To answer the question about which objects (instances from now on) have vtables and where, it is useful to think about when you need a vtable pointer.
For any inheritance hierarchy, you need a virtual table for each set of virtual functions defined by a particular class in that hierarchy. In other words, given the following:
class A { virtual void f(); int a; }; class B: public A { virtual void f(); virtual void g(); int b; }; class C: public B { virtual void f(); virtual void g(); virtual void h(); int c; }; class D: public A { virtual void f(); int d; }; class E: public B { virtual void f(); int e; };
As a result, you will need five vtables: A, B, C, D, and E need their own vtables.
Then you need to know which virtual table to use using a pointer or a link to a specific class. For example, given a pointer to A, you need to know enough about layout A so that you can get a table vtable that tells you where to send A :: f (). Given a pointer to B, you need to know enough about layout B to send B :: f () and B :: g (). And so on and so forth.
One possible implementation is to put the vtable pointer as the first member of any class. This would mean that the location of instance A would be:
A vtable; int a;
And instance B will be:
A vtable; int a; B vtable; int b;
And you can create the correct virtual dispatch code from this layout.
You can also optimize the layout by combining vtables vtable pointers that have the same layout, or one of a subset of the other.

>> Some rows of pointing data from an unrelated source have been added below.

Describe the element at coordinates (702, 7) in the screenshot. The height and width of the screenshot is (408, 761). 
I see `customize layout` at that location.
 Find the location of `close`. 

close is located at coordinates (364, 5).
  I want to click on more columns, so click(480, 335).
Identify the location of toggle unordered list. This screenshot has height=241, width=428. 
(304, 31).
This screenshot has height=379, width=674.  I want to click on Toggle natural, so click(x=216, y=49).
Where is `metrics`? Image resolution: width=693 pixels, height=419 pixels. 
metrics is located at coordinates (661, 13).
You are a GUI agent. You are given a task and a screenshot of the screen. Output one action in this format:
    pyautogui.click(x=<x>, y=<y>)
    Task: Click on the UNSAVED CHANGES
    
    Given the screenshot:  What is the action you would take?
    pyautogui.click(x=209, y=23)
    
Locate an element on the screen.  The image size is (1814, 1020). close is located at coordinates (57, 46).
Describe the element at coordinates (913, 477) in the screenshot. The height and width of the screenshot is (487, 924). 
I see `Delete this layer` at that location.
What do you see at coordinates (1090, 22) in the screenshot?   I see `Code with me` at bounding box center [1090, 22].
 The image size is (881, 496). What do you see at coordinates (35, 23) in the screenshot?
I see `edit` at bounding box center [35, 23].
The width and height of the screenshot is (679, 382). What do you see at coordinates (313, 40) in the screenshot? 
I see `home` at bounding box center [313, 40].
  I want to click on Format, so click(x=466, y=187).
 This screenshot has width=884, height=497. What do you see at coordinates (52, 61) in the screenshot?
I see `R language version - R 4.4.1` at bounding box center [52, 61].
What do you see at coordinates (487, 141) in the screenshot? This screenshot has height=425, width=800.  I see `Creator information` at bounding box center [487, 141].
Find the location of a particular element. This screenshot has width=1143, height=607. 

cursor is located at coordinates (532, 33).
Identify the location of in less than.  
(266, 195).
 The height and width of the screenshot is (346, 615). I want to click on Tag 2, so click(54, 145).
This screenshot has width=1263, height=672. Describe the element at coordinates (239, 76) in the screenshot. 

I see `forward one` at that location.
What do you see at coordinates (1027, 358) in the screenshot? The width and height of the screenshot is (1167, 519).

Thus, in the above example, you can also split B as:
B vtable; int a; int b;
Since B vtable is a superset of A. B vtable has entries for A :: f and B :: g, and A vtable has entries for A :: f.
For completeness, here's how you could display all the vtables we've seen so far:
A vtable: A::f B vtable: A::f, B::g C vtable: A::f, B::g, C::h D vtable: A::f E vtable: A::f, B::g
And the actual entries will be:
A vtable: A::f B vtable: B::f, B::g C vtable: C::f, C::g, C::h D vtable: D::f E vtable: E::f, B::g
With multiple inheritance, you do the same analysis:
class A { virtual void f(); int a; }; class B { virtual void g(); int b; }; class C: public A, public B { virtual void f(); virtual void g(); int c; };
And the resulting layouts will be like this:
A: A vtable; int a; B: B vtable; int b; C: CA vtable; int a; CB vtable; int b; int c;
You need a pointer to vtable compatible with A and a pointer to vtable compatible with B, because a reference to C can be converted to a link A or B, and you need to send virtual functions to C.
From this, you can see that the number of vtable pointers that a particular class has is at least the number of root classes from which it comes (directly or because of the superclass). A root class is a class that has a vtable that does not inherit from a class that also has a vtable.
Virtual inheritance generates another bit of indirection in the mix, but you can use the same metric to determine the number of vtable pointers.